同ブランドは、パフォーマンス攻勢に打って出ており、ミッドシップ・スーパーカーや驚異的なハイパーカーを投入しているほか、人気SUVのパワーをさらに向上させ、マニュアルシフト搭載モデルの追加も約束している。そして、いよいよDB12もパフォーマンスアップとなる。

カーブの多い郊外の田舎道で捉えたプロトタイプは、フロントバンパー下端に新しいリップ、改良されたサイドシル、そして巨大な4本出しエキゾーストシステムを備えたまったく新しいリヤディフューザーが特徴だ。また、エアロダイナミクスを強化し、サスペンションをローダウンしている。これは、標準のDB12に搭載されている4.0L・V8ツインターボエンジンの680psから大幅にパワーアップしていることを示唆している。

実はアストンは、DB11をDB12へとアップグレードした際にV12エンジンのオプションを廃止したが、AMG製の4.0L・V8エンジンは依然として680psの最高出力と、800Nmの力強いトルクを発生する。これは旧型のV12エンジンを上回る数値であり、DB12を0-62mph(時速約97km)まで3.6秒で加速させ、最高速度202mph(時速約325km)に達するのに十分な性能となっている。

しかし、DB12にもう少しパワーを求め、そのために多少の快適性を犠牲にしても構わないと考える顧客は常に存在する。今回紹介するモデルは、サーキット走行に特化したシンプルなモデルではない。DB12のラグジュアリーな特性はそのままに、デザインからボディコントロール、直線性能に至るまで、あらゆる面で改良が加えられ、よりエンスージアスト向けのモデルへと進化を遂げている。
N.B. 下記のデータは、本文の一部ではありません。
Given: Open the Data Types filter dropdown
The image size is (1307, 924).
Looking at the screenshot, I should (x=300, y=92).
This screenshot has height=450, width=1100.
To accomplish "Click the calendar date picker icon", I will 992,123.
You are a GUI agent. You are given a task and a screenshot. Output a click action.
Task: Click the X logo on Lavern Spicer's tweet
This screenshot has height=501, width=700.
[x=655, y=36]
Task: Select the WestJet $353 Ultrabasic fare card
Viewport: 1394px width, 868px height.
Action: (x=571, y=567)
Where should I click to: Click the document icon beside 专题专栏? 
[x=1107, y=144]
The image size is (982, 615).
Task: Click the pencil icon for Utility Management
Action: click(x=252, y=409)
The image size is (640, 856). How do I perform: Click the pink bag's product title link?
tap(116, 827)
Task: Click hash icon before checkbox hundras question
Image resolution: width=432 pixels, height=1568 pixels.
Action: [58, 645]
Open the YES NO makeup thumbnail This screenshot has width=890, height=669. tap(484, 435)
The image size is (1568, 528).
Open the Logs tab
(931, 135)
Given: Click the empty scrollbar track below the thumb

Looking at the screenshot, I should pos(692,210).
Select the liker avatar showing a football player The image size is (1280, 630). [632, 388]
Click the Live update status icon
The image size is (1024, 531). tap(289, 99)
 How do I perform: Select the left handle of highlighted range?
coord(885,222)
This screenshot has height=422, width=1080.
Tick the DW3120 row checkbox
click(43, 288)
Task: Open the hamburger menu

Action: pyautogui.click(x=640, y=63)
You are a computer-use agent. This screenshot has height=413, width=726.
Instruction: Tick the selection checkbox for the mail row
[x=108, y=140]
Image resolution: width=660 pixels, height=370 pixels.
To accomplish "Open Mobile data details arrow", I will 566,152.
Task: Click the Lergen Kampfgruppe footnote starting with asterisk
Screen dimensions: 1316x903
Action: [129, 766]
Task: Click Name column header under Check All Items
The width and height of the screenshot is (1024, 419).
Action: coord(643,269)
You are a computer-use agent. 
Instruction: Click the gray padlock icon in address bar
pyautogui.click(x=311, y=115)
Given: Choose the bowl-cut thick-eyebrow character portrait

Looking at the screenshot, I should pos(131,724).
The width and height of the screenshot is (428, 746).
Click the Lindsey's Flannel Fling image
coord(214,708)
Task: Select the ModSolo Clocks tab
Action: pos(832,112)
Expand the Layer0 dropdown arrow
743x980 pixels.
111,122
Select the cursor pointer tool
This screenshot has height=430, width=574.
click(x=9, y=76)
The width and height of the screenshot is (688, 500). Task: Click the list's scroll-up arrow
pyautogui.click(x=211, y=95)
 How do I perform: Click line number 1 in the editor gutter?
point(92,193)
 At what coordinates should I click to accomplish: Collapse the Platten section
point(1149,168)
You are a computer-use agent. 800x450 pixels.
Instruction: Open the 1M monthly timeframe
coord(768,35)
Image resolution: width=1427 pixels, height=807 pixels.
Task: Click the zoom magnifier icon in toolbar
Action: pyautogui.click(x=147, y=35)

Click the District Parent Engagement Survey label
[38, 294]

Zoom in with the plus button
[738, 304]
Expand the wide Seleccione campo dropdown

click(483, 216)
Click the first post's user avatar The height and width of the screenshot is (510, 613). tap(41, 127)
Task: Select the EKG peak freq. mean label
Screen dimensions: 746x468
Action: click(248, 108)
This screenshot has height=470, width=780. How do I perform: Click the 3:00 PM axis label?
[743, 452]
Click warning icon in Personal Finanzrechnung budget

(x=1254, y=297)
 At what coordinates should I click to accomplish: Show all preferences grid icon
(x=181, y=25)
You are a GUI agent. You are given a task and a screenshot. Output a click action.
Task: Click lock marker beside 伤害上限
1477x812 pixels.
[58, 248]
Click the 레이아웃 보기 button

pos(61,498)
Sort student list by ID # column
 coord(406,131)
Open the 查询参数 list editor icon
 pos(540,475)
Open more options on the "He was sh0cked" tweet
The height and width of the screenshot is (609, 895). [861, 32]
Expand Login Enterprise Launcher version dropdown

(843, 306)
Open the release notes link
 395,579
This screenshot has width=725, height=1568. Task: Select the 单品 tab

プロトタイプの両端に3つの角型ベントホールを備えた奥行きのあるフロントスポイラーと、大型の卵型グリルにより、よりアグレッシブな印象を与えている。新型DBX S SUVにも、両側にふたつのベントホールを備えた同様のスポイラーが装備されている。

アストンマーティン DB12 S ヴォランテ プロトタイプ スパイショット テールパイプは上下に配置される。

これらの変更点に加え、より硬めのサスペンションによる車高の低下は、街中でも容易に見分けられるはずだ。また、DBX Sのようにテールパイプが上下に配置され、標準のDB12のように横並びになっている新しいエキゾーストレイアウトと差別化される。

注目の心臓部だが、標準のDB12に搭載されている4.0L・V8ツインターボエンジンの最高出力680psから大幅にパワーアップしていることは間違いなく、ヴァンキッシュの835馬力V12エンジンが搭載されても不思議ではない。その場合、デチューンされ、最高出力は720psが予想されるが、ベースモデルから大幅に強化される。

このパフォーマンスモデルは以前「DB12 AMR」と呼ばれていた。しかし、DBX SUVの最高出力バージョンを「S」と呼ぶことを発表したため、クーペとヴォランテのDB12「S」も採用される可能性が高いだろう。

これらのDB12パフォーマンスモデルの少なくともひとつは、年末までにデビューすると予想されるが、発売は段階的に行なわれ、まずクーペが注目を集める可能性が高いとみられる。